Collect every line in the entries below that contains the string "pyautogui", and copy each one in full in the order it appears.

— Start DATA FOR PROCESSING —

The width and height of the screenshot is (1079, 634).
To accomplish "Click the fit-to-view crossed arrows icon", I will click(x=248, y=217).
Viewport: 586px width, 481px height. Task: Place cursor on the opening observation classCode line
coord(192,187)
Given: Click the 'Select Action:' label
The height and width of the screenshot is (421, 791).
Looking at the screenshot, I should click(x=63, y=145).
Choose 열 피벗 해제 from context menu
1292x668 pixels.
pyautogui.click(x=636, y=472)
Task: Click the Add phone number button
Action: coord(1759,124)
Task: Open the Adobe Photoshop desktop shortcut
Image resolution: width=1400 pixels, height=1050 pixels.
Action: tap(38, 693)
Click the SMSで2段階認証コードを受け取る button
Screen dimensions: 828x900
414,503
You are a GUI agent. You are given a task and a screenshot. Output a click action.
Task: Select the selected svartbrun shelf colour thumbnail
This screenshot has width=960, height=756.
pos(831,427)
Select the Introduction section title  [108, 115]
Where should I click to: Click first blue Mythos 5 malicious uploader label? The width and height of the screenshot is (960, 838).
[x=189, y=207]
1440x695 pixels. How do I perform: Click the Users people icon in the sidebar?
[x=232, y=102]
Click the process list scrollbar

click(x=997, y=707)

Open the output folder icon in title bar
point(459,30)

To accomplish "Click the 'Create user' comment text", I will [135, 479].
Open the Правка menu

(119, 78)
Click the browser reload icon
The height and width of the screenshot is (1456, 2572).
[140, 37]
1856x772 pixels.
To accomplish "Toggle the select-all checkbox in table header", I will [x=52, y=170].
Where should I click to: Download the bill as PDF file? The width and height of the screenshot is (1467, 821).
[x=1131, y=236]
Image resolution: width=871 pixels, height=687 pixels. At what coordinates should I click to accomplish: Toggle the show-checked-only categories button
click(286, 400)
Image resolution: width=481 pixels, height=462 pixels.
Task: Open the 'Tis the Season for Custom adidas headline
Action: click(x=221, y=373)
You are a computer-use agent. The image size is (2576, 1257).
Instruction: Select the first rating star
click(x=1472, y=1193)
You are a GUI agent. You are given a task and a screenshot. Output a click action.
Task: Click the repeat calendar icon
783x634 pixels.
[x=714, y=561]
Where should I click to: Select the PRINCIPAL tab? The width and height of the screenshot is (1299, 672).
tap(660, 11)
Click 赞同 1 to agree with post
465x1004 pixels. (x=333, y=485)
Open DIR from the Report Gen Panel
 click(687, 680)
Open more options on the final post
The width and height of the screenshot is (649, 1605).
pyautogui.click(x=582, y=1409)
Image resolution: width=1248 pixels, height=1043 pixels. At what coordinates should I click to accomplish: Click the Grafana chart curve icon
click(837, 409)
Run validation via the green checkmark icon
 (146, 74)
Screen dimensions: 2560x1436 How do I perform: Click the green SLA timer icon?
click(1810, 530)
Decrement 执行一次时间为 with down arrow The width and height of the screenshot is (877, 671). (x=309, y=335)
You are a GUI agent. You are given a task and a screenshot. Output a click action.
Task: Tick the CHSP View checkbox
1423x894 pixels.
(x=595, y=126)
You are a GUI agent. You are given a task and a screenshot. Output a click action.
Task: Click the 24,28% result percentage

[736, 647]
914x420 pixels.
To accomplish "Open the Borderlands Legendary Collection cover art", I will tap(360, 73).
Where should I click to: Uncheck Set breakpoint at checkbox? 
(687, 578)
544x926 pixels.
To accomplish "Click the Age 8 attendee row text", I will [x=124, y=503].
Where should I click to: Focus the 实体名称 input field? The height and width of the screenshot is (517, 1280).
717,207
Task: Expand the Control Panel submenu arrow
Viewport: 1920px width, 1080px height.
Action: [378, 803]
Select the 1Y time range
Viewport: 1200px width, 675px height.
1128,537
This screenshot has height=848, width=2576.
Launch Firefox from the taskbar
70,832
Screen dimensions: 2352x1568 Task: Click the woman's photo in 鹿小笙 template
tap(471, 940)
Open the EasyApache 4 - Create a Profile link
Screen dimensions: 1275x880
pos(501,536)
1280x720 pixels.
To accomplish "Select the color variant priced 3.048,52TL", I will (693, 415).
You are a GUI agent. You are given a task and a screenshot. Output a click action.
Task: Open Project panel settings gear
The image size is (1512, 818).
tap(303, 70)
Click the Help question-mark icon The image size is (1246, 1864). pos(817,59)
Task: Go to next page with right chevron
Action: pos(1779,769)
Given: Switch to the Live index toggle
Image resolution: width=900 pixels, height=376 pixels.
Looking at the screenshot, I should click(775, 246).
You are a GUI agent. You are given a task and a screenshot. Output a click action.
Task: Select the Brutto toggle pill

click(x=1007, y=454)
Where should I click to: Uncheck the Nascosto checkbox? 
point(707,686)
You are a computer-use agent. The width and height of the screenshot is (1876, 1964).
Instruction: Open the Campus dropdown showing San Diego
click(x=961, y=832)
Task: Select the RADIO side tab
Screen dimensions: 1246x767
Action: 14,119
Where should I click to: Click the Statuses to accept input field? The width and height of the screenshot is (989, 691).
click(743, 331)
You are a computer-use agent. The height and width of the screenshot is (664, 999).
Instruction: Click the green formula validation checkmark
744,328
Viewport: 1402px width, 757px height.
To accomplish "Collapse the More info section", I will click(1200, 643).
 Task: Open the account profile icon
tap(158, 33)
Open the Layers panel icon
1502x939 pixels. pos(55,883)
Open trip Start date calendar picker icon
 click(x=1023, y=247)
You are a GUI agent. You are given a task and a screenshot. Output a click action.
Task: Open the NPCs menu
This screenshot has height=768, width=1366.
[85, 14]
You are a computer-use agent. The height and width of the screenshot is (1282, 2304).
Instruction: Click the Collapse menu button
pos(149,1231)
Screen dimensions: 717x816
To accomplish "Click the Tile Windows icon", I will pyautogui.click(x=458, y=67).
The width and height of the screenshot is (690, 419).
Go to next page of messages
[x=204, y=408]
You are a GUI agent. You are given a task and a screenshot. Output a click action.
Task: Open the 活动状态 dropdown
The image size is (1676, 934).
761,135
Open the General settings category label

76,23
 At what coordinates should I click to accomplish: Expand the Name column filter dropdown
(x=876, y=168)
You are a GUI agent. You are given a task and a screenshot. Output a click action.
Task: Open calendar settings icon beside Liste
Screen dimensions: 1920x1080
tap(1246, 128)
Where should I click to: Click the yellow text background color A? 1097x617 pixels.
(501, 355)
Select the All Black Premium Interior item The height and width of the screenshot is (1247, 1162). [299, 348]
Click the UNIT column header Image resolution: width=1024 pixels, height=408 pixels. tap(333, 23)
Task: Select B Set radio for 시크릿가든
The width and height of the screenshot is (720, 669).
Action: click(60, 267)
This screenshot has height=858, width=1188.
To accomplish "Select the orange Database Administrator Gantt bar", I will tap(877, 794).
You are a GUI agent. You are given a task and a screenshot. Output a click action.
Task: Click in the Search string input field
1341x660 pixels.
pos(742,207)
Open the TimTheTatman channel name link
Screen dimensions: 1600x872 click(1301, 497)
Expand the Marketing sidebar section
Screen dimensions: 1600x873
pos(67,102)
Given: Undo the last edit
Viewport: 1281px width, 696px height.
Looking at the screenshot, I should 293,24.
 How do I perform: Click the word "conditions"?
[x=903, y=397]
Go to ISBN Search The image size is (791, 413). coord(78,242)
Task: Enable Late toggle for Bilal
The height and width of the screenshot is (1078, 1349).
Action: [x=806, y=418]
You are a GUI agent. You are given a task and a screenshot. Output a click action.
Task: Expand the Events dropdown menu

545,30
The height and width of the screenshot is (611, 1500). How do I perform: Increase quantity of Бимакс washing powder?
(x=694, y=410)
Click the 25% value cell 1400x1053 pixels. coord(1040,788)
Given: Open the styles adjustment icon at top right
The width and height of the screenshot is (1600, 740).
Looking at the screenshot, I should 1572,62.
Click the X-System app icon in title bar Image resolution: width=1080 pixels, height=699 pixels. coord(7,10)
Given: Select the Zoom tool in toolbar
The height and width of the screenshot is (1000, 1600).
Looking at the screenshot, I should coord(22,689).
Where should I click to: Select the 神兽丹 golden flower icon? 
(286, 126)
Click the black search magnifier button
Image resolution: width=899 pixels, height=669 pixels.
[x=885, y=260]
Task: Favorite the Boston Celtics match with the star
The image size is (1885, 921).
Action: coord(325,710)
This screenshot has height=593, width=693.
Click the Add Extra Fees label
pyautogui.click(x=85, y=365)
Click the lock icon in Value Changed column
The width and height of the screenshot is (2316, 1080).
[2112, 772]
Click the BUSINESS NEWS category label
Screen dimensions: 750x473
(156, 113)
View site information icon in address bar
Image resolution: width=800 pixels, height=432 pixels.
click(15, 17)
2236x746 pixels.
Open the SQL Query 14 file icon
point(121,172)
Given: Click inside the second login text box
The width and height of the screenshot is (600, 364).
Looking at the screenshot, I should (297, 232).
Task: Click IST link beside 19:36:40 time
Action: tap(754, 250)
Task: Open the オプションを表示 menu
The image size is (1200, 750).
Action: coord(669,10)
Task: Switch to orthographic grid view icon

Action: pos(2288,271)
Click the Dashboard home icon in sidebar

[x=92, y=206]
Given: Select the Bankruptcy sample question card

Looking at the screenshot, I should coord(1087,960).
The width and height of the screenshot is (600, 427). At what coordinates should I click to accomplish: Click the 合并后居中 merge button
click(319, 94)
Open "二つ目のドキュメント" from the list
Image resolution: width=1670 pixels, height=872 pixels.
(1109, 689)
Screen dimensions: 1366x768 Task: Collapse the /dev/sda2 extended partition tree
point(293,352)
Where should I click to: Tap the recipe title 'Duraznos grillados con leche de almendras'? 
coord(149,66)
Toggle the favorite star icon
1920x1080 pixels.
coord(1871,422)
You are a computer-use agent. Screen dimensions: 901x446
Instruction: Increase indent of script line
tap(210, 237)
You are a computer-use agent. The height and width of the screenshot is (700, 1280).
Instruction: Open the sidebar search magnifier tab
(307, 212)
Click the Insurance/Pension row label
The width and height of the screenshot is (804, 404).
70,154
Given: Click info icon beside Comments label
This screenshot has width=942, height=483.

— End DATA FOR PROCESSING —

▸ **EXERCISE SOLUTION**:
pyautogui.click(x=636, y=472)
pyautogui.click(x=582, y=1409)
To accomplish "Click the Tile Windows icon", I will pyautogui.click(x=458, y=67).
pyautogui.click(x=85, y=365)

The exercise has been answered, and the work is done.